When a thread becomes runnable it is often desirable to run it on a cpu other than the current one. If the target cpu is in the idle loop, it may actually be waiting in a low power state using the 'hlt' instruction or some acpi mechanism that I try to avoid. To wake up this remote cpu we currently issue an IPI (inter-processor interrupt). This is actually very expensive for the sender and receiver.
On some CPUs which support SSE3 there is a pair of instructions, monitor and mwait, which allow you to signal a remote cpu using only memory operations. This works by giving the programmer access to the existing hardware bus snooping interface. The sleeping cpu sees another cpu write to a memory location we're snooping and we wake up.
On barcelona mwait doesn't enter as deep of a sleep as on the xeons. So I decided to use an adaptive algorithm that would mwait when we're busy and hlt when we're not. With mwait you can actually specify the power state you'd like so I keep both the Xeon and Opterons in C0 to further reduce wakeup latency.
Then an engineer at Nokia suggested I go one step further and allow the idle thread to spin waiting for work for a short period. So this is now the first stage in the adaptive algorithm, we spin a while, then sleep at a high power state, and then sleep at a low power state depending on load.

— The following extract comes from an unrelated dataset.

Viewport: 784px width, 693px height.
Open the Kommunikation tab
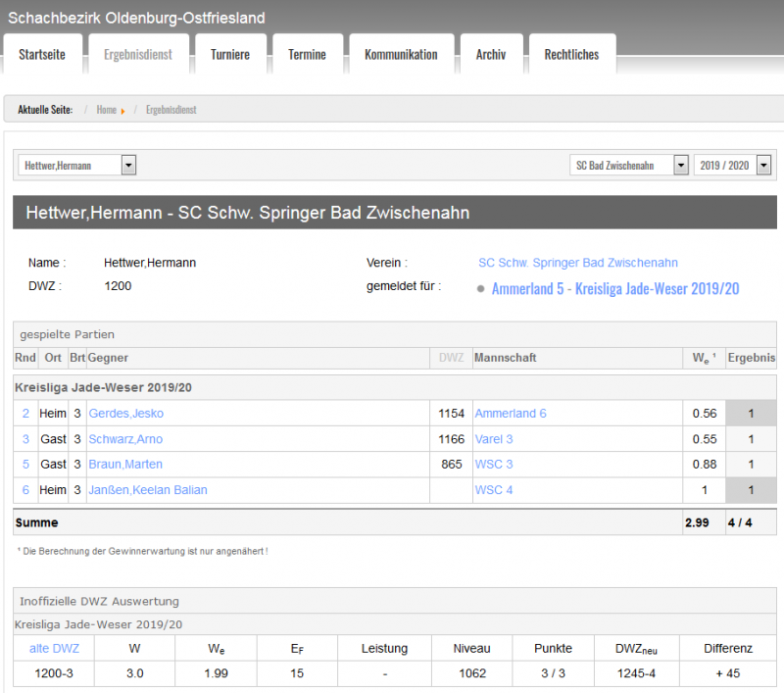point(401,55)
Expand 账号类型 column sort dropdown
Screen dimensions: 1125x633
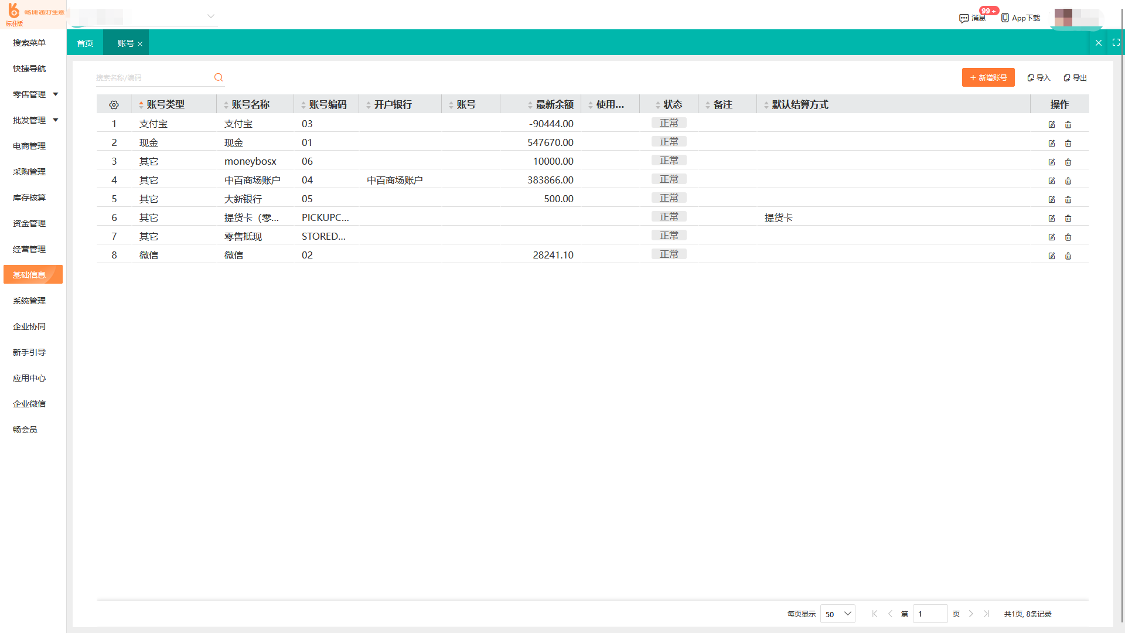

Using a 'ping-pong' threads program that sends a single token around a ring of threads I see a 20% perf improvement vs the old non-adaptive mechanism. In most cases we're still idling in hlt as well, so there should be no negative effect on power. In fact, it wastes a lot of time and energy to enter and exit the idle states so it might improve power under load by reducing the total cpu time required.